(DATASET ENTRIES)

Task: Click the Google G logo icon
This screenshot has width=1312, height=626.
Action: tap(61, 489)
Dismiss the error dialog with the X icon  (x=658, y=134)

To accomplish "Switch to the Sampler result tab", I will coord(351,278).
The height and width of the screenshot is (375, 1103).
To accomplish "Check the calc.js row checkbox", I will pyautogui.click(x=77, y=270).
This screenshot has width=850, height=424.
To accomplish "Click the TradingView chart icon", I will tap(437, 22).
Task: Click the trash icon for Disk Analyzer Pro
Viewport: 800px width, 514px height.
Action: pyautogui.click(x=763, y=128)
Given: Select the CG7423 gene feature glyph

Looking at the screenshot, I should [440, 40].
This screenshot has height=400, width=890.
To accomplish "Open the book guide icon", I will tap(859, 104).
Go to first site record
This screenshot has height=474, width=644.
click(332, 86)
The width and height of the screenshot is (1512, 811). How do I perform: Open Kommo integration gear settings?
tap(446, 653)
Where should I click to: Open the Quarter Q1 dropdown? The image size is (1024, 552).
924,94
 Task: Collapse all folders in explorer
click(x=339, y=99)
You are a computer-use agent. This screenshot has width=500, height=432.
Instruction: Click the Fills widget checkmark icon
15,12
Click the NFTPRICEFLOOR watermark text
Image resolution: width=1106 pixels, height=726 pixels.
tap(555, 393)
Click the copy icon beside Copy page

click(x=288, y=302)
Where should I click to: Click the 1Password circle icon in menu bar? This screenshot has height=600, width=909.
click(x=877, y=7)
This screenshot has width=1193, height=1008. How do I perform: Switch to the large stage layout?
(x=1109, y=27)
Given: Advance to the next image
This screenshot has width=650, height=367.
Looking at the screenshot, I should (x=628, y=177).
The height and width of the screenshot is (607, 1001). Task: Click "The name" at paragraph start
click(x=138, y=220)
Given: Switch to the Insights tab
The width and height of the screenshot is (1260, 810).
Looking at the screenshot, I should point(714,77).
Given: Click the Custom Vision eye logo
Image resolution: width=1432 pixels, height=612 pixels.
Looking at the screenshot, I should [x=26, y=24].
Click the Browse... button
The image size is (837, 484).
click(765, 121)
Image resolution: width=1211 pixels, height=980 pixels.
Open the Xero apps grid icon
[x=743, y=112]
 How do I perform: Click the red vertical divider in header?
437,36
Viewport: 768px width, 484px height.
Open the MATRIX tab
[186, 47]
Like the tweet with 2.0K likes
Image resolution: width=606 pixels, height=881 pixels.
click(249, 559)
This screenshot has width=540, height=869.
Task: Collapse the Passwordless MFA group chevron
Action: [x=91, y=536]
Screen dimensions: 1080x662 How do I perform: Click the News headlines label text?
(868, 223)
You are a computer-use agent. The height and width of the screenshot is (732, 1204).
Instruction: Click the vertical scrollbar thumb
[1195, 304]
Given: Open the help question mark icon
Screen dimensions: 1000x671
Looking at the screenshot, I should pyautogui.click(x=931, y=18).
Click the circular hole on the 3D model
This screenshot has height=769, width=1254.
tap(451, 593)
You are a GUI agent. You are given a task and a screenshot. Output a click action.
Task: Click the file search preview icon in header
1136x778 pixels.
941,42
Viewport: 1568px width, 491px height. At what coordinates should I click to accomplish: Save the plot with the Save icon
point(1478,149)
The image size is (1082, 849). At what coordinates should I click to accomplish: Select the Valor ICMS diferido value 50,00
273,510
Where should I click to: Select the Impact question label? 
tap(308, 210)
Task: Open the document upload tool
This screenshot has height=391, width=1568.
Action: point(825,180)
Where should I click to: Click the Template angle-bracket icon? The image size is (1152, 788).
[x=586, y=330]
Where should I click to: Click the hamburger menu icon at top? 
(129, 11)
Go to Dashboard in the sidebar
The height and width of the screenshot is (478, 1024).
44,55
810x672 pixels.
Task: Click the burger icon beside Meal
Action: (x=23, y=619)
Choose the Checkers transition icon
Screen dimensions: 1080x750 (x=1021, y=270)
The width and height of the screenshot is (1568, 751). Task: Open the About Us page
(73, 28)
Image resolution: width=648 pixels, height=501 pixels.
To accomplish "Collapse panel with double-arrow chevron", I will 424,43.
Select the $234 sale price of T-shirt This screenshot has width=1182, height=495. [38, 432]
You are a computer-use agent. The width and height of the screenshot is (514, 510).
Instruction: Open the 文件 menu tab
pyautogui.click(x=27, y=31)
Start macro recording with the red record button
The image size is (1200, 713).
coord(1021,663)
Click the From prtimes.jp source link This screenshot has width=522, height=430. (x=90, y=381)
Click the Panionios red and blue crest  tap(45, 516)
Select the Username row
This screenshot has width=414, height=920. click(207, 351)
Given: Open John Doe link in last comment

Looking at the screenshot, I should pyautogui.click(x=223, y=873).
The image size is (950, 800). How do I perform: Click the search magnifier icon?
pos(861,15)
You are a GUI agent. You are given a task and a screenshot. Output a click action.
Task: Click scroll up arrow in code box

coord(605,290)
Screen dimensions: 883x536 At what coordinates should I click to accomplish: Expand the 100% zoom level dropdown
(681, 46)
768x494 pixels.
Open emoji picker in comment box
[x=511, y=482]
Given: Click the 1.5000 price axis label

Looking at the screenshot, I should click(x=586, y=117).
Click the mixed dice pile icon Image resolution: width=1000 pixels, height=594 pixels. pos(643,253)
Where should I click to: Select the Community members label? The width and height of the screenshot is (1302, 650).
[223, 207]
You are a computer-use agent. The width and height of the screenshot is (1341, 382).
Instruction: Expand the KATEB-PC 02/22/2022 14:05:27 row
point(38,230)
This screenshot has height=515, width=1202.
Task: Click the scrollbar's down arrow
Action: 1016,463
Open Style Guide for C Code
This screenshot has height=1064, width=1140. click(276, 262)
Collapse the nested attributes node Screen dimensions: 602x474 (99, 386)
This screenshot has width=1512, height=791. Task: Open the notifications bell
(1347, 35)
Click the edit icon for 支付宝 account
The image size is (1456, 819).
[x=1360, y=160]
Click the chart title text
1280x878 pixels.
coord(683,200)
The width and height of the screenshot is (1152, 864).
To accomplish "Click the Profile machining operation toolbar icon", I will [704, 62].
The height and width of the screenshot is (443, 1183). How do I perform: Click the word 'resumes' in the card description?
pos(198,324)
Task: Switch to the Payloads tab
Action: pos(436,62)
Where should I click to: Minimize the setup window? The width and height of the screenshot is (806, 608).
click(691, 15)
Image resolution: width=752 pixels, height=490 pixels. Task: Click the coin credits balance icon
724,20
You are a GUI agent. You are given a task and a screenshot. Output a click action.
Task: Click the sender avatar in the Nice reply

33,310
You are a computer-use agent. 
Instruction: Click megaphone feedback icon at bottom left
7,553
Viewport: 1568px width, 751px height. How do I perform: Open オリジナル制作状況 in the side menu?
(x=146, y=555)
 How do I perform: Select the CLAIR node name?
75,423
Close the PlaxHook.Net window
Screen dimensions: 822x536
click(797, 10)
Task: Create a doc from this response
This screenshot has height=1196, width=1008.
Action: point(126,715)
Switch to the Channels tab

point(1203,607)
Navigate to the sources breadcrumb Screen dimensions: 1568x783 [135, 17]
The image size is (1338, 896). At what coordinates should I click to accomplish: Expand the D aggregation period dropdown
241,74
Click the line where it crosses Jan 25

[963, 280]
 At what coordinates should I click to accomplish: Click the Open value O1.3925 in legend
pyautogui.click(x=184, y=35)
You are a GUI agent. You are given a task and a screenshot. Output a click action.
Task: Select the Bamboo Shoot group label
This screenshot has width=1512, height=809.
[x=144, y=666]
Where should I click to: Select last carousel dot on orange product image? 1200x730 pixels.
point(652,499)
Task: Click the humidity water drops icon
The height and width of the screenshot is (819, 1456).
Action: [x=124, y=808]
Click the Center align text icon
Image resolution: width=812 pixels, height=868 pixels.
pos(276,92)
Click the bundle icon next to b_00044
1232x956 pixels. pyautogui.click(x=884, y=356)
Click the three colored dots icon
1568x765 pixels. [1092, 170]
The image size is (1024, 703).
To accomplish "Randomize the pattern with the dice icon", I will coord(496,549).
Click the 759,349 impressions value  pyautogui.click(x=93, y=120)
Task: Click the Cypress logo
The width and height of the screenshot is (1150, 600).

(End DATASET ENTRIES)

▶ _WORK REQUIRED_:
Your answer should consist of the lines from the line with "Given: Click the 1.5000 price axis label" to the line with "The width and height of the screenshot is (1152, 864)." above, repeated exactly, both ends included.

▶ _TASK RESPONSE_:
Given: Click the 1.5000 price axis label

Looking at the screenshot, I should click(x=586, y=117).
Click the mixed dice pile icon Image resolution: width=1000 pixels, height=594 pixels. pos(643,253)
Where should I click to: Select the Community members label? The width and height of the screenshot is (1302, 650).
[223, 207]
You are a computer-use agent. The width and height of the screenshot is (1341, 382).
Instruction: Expand the KATEB-PC 02/22/2022 14:05:27 row
point(38,230)
This screenshot has height=515, width=1202.
Task: Click the scrollbar's down arrow
Action: 1016,463
Open Style Guide for C Code
This screenshot has height=1064, width=1140. click(276, 262)
Collapse the nested attributes node Screen dimensions: 602x474 (99, 386)
This screenshot has width=1512, height=791. Task: Open the notifications bell
(1347, 35)
Click the edit icon for 支付宝 account
The image size is (1456, 819).
[x=1360, y=160]
Click the chart title text
1280x878 pixels.
coord(683,200)
The width and height of the screenshot is (1152, 864).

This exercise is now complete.